| WHAT TO WORK ON |
Count the lines below that include "computer". Only the number should be given.

Stored data

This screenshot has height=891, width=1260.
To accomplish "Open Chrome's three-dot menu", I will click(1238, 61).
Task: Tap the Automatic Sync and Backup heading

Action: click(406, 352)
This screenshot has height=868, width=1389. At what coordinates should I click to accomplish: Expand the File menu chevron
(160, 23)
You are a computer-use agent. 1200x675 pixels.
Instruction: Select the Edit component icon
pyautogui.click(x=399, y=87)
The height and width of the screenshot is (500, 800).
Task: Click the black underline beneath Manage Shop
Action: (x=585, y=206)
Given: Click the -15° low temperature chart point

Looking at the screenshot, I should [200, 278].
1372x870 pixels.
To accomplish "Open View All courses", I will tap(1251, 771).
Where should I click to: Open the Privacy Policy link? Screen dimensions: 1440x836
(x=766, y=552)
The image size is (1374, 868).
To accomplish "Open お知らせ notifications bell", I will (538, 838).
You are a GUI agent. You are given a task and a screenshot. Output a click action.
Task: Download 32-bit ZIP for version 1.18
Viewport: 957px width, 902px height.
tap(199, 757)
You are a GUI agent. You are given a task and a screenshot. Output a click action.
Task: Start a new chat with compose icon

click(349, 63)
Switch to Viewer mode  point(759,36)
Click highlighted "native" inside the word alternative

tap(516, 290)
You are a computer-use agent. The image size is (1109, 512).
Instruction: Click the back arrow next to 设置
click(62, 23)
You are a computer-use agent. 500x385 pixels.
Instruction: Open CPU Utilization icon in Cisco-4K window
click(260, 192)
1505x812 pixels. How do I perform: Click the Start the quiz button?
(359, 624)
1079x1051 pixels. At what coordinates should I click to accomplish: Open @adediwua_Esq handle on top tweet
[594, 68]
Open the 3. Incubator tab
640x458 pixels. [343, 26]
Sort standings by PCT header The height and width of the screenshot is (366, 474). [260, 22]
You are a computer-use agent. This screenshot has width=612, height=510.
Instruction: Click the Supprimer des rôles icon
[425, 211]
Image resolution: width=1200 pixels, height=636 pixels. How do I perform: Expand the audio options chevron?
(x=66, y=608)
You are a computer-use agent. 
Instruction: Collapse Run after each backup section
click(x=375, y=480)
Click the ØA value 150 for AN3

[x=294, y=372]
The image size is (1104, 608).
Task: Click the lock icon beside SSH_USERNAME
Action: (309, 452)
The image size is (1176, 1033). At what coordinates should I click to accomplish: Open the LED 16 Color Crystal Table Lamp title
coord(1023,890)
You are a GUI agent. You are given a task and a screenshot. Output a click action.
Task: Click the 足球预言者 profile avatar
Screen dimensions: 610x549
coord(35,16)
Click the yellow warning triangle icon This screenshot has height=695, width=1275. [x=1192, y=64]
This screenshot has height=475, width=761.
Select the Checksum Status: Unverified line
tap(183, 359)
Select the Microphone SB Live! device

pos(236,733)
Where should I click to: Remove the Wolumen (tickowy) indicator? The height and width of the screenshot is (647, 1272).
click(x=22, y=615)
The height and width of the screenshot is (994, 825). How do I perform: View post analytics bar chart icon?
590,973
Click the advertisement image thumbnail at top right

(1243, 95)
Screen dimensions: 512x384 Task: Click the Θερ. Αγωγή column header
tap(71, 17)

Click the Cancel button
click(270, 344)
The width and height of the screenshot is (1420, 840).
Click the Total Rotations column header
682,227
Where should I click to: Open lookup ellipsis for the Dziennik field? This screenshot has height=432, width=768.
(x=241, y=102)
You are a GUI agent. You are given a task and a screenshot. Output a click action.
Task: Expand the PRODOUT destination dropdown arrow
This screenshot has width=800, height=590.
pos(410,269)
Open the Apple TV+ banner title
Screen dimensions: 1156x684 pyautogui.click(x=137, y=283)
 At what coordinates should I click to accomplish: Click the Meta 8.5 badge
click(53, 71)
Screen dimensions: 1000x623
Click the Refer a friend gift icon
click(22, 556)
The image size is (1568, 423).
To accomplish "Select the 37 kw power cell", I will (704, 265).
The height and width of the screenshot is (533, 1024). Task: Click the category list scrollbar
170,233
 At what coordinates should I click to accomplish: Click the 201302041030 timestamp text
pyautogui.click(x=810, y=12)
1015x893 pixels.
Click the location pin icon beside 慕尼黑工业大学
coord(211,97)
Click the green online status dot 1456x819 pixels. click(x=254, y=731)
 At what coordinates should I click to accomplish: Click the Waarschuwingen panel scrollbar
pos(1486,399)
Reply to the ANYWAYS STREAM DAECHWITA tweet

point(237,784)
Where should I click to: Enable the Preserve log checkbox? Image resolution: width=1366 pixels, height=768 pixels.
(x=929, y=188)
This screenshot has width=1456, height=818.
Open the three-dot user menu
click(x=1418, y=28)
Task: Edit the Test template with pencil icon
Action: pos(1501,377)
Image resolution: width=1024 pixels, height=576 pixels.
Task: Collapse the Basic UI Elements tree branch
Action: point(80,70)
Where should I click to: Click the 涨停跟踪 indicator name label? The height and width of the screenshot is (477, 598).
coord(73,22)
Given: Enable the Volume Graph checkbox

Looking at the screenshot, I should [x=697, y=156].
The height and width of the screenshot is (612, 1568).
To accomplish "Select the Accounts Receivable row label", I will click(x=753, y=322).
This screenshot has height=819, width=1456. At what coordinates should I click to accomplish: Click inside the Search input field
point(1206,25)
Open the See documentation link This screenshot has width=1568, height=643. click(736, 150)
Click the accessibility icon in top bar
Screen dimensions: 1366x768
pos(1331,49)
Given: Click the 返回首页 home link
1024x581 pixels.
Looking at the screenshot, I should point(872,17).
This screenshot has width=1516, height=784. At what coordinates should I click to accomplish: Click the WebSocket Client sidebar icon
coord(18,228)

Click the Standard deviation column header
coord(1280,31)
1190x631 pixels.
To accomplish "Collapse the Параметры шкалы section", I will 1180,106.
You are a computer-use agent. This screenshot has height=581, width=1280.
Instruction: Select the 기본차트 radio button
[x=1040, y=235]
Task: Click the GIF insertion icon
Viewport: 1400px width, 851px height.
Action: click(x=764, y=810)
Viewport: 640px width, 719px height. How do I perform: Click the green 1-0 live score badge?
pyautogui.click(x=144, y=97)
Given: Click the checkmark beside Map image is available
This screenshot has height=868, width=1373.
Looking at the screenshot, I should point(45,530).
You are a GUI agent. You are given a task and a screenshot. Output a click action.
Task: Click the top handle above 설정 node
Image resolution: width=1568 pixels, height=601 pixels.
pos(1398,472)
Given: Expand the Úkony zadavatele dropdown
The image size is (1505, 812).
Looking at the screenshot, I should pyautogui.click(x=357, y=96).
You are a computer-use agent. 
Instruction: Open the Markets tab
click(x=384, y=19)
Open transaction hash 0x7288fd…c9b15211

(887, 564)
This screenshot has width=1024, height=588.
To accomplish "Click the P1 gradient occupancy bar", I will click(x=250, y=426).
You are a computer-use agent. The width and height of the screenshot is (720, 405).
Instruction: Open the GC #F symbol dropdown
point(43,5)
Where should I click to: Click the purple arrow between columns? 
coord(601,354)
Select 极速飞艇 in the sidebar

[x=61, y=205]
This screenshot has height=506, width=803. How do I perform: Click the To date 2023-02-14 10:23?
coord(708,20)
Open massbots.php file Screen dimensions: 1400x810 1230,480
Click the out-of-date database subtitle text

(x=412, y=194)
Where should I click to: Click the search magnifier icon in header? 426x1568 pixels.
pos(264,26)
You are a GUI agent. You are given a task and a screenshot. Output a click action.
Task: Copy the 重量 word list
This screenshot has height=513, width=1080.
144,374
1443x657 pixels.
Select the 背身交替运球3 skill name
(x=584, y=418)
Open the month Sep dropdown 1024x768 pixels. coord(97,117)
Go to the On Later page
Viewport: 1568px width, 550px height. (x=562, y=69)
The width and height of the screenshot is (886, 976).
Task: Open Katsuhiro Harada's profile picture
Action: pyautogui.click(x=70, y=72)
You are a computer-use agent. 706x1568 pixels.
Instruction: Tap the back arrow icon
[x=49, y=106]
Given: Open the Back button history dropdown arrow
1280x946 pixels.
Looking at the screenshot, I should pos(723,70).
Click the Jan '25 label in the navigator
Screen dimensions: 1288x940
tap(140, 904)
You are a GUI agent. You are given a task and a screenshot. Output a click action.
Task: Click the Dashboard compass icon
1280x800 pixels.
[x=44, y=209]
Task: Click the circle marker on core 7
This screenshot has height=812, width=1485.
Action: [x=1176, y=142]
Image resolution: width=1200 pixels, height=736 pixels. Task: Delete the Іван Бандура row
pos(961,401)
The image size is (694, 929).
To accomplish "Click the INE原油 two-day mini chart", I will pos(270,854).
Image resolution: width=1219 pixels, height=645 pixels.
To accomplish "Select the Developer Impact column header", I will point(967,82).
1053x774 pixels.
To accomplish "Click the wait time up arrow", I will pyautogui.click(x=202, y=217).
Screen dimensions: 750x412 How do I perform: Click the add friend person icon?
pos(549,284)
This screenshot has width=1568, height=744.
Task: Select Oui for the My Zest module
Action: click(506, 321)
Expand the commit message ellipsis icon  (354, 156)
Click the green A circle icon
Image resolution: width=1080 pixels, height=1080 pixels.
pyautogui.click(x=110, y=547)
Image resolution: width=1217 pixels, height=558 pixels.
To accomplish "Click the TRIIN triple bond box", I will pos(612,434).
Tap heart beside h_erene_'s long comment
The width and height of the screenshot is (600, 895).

| TASK RESPONSE |
9